1. **Look at the Right Side ($g(t)$):** Our right side is $4t\sin 2t$. This is a polynomial ($4t$, which is degree 1) multiplied by a sine function ($\sin 2t$).
2. **Initial Guess for $y_p$:** When our right side has a polynomial ($P(t)$) times a sine or cosine, our first guess for $y_p$ should include a general polynomial of the same degree for *both* sine and cosine terms.
* Since $4t$ is degree 1, we'd guess something like $(At+B)$ for the polynomial part.
* So, an initial guess would be $(At+B)\cos 2t + (Ct+D)\sin 2t$. (A, B, C, D are our "undetermined coefficients").
3. **Checking for Overlap (Avoiding Duplication!):** We have to make sure our guess for $y_p$ doesn't accidentally have any terms that are already in our $y_c$. If it does, our guess won't work correctly, and we need to adjust it!

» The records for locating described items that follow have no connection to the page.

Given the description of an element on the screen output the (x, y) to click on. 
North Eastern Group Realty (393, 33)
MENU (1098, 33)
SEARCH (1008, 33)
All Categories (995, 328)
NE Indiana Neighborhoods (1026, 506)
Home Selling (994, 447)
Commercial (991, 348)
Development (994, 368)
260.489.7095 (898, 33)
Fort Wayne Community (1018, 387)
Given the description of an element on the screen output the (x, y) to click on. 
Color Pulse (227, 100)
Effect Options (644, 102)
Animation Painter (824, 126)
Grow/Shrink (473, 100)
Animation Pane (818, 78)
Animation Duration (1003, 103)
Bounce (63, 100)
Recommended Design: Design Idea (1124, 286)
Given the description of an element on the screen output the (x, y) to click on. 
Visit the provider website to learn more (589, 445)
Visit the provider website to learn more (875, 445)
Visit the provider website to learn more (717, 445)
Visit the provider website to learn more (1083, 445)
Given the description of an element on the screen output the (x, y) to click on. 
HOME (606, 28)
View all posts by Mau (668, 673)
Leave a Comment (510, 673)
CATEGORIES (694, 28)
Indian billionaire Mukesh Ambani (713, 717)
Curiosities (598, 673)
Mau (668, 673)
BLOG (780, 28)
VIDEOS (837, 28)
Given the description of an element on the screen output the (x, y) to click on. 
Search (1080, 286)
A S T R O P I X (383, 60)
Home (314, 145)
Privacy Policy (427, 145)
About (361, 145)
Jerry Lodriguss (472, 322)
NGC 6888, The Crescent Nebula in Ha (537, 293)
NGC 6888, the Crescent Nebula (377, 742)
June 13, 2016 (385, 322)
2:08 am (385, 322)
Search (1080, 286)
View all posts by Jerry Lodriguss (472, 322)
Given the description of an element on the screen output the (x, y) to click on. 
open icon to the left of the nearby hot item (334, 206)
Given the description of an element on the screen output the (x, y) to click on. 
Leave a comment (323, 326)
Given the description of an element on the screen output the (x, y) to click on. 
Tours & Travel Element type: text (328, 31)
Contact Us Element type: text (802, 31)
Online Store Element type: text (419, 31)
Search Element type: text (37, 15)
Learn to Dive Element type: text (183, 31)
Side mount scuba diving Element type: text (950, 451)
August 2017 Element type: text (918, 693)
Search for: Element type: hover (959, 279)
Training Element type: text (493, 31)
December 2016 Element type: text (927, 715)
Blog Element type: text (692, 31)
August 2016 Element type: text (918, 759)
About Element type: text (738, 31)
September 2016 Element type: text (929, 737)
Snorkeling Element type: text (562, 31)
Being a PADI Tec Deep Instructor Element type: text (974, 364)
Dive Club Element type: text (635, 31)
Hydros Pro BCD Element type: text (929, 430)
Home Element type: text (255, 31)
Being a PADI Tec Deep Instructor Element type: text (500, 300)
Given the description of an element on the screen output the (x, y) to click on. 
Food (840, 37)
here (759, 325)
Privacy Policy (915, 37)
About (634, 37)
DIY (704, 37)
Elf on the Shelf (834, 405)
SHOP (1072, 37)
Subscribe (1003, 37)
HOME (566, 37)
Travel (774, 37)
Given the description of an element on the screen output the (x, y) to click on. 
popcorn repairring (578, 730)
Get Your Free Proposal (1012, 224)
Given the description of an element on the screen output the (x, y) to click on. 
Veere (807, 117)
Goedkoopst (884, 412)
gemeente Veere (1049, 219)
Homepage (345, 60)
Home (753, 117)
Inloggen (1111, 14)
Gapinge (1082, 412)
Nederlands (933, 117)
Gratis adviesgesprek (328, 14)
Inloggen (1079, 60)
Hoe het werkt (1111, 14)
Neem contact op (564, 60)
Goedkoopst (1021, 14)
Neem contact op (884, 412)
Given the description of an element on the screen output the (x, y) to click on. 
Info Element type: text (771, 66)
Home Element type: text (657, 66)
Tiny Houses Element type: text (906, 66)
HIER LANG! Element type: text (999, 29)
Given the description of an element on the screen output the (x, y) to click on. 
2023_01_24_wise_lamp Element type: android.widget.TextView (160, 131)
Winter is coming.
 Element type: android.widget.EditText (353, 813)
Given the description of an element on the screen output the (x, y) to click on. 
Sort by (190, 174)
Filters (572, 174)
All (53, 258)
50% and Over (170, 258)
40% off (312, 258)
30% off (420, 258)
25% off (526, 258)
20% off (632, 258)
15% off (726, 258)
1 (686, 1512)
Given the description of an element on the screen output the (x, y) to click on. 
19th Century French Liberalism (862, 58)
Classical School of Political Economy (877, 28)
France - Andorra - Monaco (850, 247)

* Let's check $y_c = C_1e^{2t} + C_2e^{-2t} + C_3\cos(2t) + C_4\sin(2t)$.
* Notice that our initial guess for $y_p$ includes terms like $B\cos 2t$ and $D\sin 2t$. But wait! These exact forms ($\cos 2t$ and $\sin 2t$) are already present in $y_c$ (as $C_3\cos 2t$ and $C_4\sin 2t$). This is an overlap!
4. **Fixing the Overlap (Multiplying by 't'):** When there's an overlap, we need to multiply our initial guess by the smallest power of 't' (like $t^1$, $t^2$, etc.) until there's no more overlap.
* The "exponent" related to our $g(t) = 4t\sin 2t$ involves $0 \pm 2i$. We saw in Part (a) that $\pm 2i$ were roots of our characteristic equation. They appeared once!
* So, we need to multiply our initial guess by $t^1$.
* Our new, corrected guess becomes $t \cdot [(At+B)\cos 2t + (Ct+D)\sin 2t]$.
* Distributing the 't', we get: $y_p = (At^2+Bt)\cos(2t) + (Ct^2+Dt)\sin(2t)$. Now, none of these terms are in $y_c$, so this is the correct form for our particular solution!